Avoid using the letter G as it is unlucky.

Two days later, we were successfully entertaining 20,000 other people. Somehow this thing just took off like a shot, and we were getting follows and retweets like crazy. And if that weren’t enough, that’s about when the first publishing agent contacted us. The short version is: we are working with an agent and putting together a sample chapter for a proposed book that a number of publishers are interested in.

That, my friends, is crazy stupid.

We were semi-anonymous, in that the Fake AP was itself, and we were focusing on it, keeping it separate from our other stuff. Ken and Mark would happily tell people who asked whatever they wanted to know.

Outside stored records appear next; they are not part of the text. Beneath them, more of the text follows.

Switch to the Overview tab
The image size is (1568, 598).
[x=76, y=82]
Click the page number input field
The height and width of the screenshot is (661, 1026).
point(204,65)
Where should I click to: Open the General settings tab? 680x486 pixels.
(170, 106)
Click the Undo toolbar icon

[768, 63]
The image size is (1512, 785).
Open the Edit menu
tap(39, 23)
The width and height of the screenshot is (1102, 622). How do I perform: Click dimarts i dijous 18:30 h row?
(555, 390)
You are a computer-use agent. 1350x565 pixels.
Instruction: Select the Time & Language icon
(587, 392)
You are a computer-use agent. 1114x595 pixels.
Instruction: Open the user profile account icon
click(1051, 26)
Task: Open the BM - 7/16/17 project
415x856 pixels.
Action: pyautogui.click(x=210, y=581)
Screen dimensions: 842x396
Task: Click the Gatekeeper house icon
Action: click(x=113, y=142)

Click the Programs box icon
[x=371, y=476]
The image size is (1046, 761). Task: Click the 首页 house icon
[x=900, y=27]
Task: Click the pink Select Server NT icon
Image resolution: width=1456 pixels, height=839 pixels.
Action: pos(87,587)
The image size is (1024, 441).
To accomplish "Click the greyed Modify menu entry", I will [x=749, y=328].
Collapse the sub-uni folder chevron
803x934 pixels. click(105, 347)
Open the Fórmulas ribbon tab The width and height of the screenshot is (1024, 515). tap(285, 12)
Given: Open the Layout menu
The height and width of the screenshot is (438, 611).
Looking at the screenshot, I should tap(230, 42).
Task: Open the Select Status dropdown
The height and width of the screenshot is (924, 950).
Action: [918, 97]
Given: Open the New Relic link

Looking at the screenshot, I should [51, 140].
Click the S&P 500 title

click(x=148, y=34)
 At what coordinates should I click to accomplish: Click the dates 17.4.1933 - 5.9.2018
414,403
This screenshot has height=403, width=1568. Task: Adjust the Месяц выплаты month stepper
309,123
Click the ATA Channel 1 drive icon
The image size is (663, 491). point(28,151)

A would-be “investigative reporter” “unmasked” us over at Wired’s website, and at that point we went ahead and admitted who we were. (Considering that we’re all a bunch of nobodies, it’s hard to say that there’s any difference between us being anonymous and us being outed.) The full list of contributors is here.

I’ll keep you posted with new developments. In the meantime, here are a couple of articles about the whole shebang:

Should "anal retentive" be hyphenated?

New York Magazine: the Approval Matrix (we're both "brilliant" and "lowbrow.)

and, once more, the actual Twitter feed.
I hope you will go visit!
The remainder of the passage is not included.